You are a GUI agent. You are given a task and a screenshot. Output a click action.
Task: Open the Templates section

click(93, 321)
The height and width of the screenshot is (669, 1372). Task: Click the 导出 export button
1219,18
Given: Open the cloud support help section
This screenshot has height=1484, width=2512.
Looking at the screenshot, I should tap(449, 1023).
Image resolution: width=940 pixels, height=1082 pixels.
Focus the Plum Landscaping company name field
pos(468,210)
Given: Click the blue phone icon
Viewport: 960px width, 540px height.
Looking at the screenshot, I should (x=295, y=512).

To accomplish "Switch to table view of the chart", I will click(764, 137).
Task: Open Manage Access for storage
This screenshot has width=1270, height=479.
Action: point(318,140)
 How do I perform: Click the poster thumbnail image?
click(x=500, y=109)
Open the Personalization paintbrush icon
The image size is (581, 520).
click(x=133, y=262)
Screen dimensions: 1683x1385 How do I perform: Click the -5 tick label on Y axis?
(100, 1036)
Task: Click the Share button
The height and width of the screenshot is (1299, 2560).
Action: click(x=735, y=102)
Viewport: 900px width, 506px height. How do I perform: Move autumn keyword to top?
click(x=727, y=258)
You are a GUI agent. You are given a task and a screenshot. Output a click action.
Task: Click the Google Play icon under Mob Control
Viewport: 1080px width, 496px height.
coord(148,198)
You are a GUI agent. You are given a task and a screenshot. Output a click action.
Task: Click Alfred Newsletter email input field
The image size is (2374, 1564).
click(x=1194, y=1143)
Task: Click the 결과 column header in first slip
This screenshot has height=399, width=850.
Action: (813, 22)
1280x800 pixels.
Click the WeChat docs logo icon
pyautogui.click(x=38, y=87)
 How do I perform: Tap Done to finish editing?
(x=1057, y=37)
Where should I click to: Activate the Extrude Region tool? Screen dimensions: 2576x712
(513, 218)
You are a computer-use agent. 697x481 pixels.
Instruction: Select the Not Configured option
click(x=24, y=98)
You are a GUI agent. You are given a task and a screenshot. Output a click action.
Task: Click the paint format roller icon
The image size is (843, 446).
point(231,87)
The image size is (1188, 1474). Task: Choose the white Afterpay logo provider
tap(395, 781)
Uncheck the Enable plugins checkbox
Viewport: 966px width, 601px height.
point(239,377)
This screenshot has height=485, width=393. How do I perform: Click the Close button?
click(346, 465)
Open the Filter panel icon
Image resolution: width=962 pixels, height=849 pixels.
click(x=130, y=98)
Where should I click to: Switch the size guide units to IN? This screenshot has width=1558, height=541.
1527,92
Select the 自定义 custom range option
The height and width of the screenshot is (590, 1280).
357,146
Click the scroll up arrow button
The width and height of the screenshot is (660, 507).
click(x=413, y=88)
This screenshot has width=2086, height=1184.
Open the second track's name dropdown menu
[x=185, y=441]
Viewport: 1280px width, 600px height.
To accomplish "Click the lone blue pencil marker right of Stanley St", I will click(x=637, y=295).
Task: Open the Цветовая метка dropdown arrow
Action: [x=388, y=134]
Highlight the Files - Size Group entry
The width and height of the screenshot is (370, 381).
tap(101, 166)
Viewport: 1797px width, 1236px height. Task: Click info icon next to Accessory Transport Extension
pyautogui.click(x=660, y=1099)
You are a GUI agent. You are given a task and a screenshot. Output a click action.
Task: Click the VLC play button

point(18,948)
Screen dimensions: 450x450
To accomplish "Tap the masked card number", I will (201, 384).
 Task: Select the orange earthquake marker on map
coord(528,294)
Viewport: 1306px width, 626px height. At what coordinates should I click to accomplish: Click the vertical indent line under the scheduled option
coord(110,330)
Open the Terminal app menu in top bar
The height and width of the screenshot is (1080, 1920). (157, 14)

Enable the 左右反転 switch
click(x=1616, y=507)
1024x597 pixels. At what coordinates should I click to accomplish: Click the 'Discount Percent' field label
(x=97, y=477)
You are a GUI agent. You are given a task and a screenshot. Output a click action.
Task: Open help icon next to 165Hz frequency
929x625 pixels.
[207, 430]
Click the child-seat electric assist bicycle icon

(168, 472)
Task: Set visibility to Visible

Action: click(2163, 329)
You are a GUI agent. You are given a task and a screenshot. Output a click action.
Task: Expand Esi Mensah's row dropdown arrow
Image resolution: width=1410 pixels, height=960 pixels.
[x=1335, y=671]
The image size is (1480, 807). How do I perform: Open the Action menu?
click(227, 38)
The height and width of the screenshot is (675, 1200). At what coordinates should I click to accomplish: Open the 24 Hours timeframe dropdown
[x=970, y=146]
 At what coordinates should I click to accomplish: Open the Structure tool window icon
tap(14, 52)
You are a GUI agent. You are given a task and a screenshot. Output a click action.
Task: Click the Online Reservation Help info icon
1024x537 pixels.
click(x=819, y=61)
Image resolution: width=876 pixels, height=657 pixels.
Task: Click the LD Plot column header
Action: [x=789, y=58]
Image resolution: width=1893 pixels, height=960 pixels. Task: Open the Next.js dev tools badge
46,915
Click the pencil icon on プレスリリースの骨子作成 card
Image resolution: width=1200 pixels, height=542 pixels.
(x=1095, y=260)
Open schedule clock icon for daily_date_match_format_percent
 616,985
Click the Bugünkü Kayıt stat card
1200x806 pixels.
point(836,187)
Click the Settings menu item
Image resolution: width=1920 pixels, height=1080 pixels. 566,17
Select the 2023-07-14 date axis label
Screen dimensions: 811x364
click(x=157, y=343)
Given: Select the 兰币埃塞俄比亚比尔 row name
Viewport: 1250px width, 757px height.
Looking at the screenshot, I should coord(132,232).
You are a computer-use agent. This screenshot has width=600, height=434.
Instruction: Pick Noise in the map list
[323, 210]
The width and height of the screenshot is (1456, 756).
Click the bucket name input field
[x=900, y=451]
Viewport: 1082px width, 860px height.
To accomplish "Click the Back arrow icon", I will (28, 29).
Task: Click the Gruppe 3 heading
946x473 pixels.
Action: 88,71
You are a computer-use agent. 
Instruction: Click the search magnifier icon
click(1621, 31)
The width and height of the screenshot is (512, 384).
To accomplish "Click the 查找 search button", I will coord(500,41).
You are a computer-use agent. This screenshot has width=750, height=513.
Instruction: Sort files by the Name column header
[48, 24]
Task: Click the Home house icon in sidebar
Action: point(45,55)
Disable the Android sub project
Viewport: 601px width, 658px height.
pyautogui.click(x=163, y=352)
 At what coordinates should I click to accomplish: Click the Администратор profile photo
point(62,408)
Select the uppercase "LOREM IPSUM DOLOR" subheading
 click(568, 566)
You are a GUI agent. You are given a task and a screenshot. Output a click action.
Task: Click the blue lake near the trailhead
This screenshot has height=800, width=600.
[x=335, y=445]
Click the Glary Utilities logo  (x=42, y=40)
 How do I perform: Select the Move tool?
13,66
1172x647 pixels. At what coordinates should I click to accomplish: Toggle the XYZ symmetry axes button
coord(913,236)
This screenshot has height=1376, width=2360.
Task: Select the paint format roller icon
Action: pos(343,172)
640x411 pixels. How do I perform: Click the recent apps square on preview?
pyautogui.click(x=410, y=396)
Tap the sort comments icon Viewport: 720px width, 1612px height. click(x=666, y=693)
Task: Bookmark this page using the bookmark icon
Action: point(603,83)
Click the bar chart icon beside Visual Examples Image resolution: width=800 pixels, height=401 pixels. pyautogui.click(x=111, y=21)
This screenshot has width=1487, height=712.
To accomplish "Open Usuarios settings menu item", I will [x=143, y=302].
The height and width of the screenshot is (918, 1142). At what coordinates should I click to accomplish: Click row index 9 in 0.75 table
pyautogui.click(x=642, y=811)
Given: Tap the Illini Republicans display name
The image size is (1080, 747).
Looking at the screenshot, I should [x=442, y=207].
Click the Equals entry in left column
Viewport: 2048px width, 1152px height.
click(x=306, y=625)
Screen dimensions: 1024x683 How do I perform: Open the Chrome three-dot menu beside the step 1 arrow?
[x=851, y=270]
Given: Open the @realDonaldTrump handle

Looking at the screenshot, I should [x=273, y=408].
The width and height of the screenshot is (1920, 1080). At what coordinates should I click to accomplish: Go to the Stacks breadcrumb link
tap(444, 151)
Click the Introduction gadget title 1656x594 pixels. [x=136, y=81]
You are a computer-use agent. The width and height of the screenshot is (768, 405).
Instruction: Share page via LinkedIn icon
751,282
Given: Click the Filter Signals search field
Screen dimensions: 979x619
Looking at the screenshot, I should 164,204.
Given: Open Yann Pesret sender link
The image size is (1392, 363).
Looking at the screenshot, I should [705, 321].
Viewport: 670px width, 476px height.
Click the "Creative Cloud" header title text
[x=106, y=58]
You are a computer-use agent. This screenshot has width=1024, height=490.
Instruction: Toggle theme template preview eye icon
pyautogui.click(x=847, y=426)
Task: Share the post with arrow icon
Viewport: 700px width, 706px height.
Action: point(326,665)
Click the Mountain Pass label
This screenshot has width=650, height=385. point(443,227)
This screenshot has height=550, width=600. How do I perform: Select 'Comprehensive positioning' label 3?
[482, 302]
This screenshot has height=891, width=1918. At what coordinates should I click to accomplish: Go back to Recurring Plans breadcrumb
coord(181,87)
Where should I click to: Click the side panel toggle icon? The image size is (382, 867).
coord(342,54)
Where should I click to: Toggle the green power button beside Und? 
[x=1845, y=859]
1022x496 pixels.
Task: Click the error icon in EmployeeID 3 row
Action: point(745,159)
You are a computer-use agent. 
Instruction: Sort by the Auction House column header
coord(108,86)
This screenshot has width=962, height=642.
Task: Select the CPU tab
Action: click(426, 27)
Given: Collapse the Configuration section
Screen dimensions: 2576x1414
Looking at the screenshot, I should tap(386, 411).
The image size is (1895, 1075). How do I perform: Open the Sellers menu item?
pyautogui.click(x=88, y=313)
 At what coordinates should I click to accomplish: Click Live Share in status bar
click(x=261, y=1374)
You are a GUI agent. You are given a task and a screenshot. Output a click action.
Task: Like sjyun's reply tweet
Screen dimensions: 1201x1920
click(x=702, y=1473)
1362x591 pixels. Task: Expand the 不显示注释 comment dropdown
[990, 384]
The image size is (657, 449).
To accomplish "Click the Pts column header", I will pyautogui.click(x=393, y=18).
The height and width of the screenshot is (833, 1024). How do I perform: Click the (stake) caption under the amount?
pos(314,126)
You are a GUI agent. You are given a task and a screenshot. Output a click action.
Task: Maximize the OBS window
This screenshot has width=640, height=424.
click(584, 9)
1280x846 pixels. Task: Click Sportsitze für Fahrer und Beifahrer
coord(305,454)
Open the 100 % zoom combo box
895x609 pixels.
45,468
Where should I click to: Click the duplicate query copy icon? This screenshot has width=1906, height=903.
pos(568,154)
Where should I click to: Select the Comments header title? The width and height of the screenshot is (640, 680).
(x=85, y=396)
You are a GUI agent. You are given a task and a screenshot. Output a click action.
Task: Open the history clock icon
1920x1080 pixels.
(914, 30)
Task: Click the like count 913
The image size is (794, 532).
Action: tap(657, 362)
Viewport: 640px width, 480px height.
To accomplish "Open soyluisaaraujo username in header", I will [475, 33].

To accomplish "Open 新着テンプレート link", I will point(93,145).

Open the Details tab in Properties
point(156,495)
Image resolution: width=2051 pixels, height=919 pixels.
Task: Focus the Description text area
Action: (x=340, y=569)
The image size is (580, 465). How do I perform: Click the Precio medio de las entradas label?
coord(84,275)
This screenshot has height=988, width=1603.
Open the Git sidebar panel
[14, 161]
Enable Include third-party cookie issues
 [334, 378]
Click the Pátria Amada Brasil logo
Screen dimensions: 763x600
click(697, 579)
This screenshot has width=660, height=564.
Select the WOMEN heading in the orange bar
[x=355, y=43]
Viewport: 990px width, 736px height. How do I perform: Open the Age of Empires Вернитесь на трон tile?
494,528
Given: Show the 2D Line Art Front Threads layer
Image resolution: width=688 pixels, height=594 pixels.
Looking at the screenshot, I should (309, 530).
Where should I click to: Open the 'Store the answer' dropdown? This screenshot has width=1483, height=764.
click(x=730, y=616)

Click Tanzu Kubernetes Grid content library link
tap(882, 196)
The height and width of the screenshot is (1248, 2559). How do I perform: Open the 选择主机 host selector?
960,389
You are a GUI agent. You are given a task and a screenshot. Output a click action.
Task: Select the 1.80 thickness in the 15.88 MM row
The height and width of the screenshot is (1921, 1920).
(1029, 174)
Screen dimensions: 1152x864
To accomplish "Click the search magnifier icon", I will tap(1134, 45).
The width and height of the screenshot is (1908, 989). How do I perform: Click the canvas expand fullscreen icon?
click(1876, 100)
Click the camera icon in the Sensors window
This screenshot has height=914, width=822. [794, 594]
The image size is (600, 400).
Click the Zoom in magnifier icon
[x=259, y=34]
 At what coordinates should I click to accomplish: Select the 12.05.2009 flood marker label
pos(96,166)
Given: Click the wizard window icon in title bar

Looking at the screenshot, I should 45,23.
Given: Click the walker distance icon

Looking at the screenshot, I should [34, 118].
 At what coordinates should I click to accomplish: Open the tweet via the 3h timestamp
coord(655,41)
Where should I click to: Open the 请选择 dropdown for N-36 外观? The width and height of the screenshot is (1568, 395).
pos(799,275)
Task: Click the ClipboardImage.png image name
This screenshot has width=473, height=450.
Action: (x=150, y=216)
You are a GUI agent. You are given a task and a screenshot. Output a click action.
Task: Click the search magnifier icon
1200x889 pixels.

* **What you have to do**
Quote the listing from the line with "1172x647 pixels. At" up to and including the line with "pyautogui.click(x=410, y=396)", keeping each line as it stands.

* **Task result**
1172x647 pixels. At what coordinates should I click to accomplish: Toggle the XYZ symmetry axes button
coord(913,236)
This screenshot has height=1376, width=2360.
Task: Select the paint format roller icon
Action: pos(343,172)
640x411 pixels. How do I perform: Click the recent apps square on preview?
pyautogui.click(x=410, y=396)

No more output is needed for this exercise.